Reviewed by Elaine Margolin

Upon first glance at Lauren Hilgers’ life as a poet from Austin, Texas, who fled to New York as a young woman, she seems an unlikely candidate to immerse herself in the troubled lives of undocumented Chinese immigrants in Flushing, New York. But Hilgers, best known for her poetry, has written “Patriot Number One: American Dreams in Chinatown,” a wondrously compelling work, imbued with an innate empathy and curiosity. She left for Shanghai in 2006 where she worked as a journalist for six years, writing stories about the political scandals in Beijing. She eventually made it to Wukan province, where enraged rural villagers were protesting local corruption and land grabs that had made their already difficult lives more desperate.

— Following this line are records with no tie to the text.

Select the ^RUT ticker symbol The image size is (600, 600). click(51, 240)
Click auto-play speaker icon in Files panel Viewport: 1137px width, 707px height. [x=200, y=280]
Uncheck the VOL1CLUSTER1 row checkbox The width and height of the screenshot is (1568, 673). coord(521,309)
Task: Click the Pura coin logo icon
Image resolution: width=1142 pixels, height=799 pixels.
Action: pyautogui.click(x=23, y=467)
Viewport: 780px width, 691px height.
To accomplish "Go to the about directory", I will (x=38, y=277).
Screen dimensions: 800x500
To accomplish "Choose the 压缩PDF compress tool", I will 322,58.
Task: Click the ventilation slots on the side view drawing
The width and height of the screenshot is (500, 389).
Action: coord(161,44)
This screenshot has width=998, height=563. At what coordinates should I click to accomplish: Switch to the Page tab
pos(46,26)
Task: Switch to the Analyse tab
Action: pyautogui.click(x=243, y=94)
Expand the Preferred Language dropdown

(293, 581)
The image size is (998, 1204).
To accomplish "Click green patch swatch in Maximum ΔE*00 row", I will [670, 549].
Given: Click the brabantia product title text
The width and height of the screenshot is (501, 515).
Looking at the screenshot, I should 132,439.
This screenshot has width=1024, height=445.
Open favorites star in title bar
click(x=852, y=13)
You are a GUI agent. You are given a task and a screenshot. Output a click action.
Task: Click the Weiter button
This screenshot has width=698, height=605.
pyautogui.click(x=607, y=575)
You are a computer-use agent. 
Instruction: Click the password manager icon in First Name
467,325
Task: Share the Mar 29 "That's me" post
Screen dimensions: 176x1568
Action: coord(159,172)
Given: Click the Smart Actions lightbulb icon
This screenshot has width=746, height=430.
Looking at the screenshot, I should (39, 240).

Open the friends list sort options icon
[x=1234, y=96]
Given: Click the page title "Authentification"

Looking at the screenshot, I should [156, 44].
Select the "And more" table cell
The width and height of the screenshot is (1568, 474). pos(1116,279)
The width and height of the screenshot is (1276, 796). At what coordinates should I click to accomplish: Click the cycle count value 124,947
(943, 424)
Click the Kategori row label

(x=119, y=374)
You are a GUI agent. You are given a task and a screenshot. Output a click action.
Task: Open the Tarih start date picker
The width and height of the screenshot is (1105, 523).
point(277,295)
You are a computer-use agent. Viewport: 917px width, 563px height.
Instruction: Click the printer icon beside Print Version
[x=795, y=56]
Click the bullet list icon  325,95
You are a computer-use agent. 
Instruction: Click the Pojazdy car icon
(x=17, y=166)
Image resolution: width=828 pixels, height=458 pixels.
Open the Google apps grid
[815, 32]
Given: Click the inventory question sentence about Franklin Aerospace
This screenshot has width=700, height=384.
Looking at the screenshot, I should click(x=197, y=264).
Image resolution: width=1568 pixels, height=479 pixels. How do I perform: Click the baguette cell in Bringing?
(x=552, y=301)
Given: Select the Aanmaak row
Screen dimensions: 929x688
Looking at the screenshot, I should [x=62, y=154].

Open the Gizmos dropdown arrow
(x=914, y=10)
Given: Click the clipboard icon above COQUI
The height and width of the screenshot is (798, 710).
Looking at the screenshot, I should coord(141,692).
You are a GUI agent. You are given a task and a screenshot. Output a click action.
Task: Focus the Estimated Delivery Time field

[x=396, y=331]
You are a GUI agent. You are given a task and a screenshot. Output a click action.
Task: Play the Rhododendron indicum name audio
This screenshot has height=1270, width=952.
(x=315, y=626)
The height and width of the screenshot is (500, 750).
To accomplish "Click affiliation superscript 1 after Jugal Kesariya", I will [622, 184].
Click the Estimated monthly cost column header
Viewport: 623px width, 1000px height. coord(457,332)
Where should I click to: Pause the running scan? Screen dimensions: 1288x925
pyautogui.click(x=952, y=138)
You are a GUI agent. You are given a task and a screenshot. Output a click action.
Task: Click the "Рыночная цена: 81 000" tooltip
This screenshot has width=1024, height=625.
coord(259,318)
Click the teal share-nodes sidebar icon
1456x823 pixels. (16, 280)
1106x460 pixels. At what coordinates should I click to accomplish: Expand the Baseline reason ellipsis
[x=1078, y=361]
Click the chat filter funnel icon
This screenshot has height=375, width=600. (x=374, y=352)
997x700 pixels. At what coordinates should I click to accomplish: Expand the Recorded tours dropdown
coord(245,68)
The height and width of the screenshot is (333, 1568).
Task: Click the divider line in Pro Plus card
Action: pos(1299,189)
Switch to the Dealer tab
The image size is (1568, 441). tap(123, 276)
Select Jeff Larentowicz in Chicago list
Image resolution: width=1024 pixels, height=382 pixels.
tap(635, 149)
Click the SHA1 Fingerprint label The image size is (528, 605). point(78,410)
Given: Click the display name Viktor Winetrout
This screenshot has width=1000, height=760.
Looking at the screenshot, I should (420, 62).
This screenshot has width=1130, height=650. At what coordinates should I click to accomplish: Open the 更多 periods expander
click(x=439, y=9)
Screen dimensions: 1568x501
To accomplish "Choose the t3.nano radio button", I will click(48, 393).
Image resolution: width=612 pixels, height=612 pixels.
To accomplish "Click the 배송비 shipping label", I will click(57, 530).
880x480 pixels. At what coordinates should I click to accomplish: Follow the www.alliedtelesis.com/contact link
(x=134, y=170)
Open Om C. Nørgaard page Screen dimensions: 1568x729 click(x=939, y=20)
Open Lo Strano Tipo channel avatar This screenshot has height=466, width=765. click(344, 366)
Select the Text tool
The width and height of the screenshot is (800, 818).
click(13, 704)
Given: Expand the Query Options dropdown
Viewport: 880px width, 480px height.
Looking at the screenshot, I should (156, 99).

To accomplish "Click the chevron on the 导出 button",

The protesters in the streets were catching the attention of the world press, and carrying placards that pleaded for democratic reform. Zhuang Liehong, the protagonist of “Patriot Number One,” was one of the protesters. He realized what was happening in 2008, when he saw an online advertisement offering Wukan’s real estate for sale. The advertisement claimed, falsely, that each of Wukan’s villagers had received the equivalent of 10,000 U.S. dollars in exchange for their land. Further research uncovered that the village chief had been selling off land since the 1990s. He knew that no one in Wukan had received a cent, and opened an anonymous instant messaging account on QQ to inform his fellow villagers of his findings. He dubbed himself “Patriot Number One.” The response was overwhelming. Soon Zhuang and others had organized and were taking to the streets—something intolerable to the Chinese government. Hilgers reveals the ruthless measures taken by the Communist government to squash dissent. Local governments or hired thugs were often allowed to silence any opposition before it became an embarrassment. Many of Zhuang’s close friends and fellow protesters were arrested, beaten and imprisoned for several years. One died under mysterious circumstances in prison. Zhuang was arrested for 21 days but mysteriously released, perhaps by mistake. But he knew his fate was in serious jeopardy. He had to escape, along with his wife Little Yan, and their infant son. He spent days inside his tea shop with the windows shuttered, thinking of how to get out.

Around this time, Zhuang met Hilgers while she was reporting in Wukan. He sought her counsel in his shop. She didn’t believe he would ever be allowed to leave China. But she was moved by his plight.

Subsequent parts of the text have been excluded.